The statute could prohibit or delay mergers or other takeover or change in control attempts and, accordingly, may discourage attempts to acquire us even though such a transaction may offer our stockholders the opportunity to sell their stock at a price above the prevailing market price.
A Delaware corporation may “opt out” of these provisions with an express provision in its certificate of incorporation. We have not opted out of these provisions, which may as a result, discourage or prevent mergers or other takeover or change of control attempts of us.
Choice of Forum
Our Charter provides that the Court of Chancery of the State of Delaware shall be the sole and exclusive forum for the following claims or causes of action brought under Delaware statutory or common law: (1) any derivative claim or action brought on our behalf; (2) any claim or cause of action asserting a breach of fiduciary duty by any of our directors or officers; (3) any claim or cause of action asserting a claim against us arising out of, or pursuant to, the DGCL, our Charter or our Bylaws; or (4) any action asserting a claim against the Company governed by the internal affairs doctrine.

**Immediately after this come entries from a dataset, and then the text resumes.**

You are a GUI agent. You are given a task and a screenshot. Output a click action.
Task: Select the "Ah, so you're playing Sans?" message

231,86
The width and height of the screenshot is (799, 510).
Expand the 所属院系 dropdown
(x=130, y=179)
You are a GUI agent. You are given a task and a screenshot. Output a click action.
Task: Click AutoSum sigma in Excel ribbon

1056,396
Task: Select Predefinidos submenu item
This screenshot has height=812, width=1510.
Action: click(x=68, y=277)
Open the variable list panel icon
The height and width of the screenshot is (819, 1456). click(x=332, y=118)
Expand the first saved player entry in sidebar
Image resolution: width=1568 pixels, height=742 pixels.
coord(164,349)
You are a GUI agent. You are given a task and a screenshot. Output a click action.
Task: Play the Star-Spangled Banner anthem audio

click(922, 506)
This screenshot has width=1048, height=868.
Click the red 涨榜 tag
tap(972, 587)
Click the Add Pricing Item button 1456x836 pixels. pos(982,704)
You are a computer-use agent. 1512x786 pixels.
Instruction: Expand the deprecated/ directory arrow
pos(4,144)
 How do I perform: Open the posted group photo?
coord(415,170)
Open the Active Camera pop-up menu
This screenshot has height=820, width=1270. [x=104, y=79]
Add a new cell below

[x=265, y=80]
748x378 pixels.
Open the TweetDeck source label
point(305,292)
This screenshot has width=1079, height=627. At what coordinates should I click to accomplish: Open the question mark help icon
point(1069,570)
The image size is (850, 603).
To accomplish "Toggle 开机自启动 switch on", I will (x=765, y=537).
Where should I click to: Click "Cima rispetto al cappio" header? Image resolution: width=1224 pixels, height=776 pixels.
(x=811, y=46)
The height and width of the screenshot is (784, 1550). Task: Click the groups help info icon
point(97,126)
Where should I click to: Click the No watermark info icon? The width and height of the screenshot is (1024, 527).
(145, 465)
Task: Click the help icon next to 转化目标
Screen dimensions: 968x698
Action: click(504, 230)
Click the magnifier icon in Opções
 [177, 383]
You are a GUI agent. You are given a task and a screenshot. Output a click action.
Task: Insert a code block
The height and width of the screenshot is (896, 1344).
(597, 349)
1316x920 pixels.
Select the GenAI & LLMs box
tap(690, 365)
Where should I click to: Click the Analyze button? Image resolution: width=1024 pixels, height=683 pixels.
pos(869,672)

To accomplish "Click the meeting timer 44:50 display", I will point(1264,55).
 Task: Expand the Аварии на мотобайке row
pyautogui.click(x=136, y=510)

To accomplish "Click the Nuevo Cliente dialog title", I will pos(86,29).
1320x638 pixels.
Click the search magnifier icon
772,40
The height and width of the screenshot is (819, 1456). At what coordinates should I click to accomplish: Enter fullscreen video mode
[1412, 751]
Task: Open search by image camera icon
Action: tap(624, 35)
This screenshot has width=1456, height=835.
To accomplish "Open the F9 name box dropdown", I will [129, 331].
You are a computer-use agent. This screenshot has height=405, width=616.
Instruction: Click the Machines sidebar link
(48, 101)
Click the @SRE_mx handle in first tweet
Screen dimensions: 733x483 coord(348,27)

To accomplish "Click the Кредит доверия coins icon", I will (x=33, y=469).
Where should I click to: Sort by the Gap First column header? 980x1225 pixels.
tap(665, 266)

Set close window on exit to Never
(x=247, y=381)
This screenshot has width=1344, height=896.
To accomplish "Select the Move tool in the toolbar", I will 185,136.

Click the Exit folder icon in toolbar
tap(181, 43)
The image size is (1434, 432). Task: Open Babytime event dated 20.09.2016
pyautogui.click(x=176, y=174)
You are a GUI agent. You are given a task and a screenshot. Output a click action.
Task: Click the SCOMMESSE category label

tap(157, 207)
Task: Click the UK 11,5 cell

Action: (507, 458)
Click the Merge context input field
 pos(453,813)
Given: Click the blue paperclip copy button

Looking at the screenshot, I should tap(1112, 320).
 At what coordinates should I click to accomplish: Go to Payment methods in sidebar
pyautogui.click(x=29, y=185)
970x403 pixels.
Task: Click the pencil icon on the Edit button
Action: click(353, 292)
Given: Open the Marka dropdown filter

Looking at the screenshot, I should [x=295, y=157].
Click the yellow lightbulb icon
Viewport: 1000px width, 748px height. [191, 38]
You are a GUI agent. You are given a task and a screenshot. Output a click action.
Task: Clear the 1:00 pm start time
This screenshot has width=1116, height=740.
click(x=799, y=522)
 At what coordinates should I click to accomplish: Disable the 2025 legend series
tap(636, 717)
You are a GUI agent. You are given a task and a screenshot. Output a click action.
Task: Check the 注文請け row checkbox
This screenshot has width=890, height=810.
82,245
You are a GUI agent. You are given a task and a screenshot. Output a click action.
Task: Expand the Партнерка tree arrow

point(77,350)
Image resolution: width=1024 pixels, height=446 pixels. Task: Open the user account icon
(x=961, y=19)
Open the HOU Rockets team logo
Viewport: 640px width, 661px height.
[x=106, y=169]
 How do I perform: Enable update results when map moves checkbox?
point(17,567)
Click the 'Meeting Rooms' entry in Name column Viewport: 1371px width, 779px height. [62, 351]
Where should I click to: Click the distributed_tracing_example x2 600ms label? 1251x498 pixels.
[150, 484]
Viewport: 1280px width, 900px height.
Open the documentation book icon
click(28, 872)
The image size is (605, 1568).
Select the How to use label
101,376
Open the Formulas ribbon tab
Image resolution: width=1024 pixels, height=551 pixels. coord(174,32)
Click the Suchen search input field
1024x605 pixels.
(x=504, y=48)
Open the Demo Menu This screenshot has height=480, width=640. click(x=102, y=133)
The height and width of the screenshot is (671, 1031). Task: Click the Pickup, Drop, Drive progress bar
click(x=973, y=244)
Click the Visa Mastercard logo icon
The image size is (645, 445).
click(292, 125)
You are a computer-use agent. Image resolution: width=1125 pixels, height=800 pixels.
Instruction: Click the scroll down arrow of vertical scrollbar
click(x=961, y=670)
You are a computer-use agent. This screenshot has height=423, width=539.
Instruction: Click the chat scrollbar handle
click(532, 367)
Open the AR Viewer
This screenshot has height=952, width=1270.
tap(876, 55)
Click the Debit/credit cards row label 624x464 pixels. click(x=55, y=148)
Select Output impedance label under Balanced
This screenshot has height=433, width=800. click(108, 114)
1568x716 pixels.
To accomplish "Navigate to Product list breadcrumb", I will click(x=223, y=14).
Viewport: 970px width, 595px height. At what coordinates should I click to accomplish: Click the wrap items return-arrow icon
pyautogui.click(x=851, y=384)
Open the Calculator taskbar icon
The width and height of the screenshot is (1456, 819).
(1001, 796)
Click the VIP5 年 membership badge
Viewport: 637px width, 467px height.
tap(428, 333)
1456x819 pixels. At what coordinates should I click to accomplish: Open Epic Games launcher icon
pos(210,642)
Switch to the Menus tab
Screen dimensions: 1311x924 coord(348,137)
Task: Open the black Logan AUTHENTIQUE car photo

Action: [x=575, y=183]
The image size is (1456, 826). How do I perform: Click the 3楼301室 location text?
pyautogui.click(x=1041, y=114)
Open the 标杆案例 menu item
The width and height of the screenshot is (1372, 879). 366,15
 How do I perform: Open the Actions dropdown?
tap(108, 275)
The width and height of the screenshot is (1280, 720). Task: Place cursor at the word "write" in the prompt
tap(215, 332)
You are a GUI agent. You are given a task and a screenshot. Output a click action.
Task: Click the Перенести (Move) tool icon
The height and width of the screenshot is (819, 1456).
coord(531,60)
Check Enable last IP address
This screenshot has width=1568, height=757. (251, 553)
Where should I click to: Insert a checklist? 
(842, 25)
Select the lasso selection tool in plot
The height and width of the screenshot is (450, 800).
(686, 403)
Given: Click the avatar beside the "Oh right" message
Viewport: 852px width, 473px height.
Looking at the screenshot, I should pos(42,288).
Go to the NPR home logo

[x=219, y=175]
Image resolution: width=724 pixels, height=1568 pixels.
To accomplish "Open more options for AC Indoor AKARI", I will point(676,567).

Limitations on Liability and Indemnification Matters
Pursuant to our Bylaws, we indemnify our directors to the maximum extent permissible under the DGCL. In addition, we have entered into indemnity agreements with our officers and directors that provide, among other things, that we will indemnify them, under the circumstances and to the extent provided for therein, for expenses, damages, judgments, fines and settlements he or she may be required to pay in actions or proceedings to which he or she is or may be made a party by reason of his or her position as a director, officer, or other agent of ours, and otherwise to the fullest extent permitted under the DGCL and our Bylaws. Insofar as indemnification for liabilities arising under the Securities Act of 1933, as amended, may be permitted to directors, officers or control persons, in the opinion of the SEC, such indemnification is against public policy, as expressed in the Securities Act, and is therefore unenforceable.
Listing
Our common stock is traded on The Nasdaq Capital Market under the symbol “WINT.”
Transfer Agent and Registrar
The transfer agent and registrar for common stock is Continental Stock Transfer and Trust Company.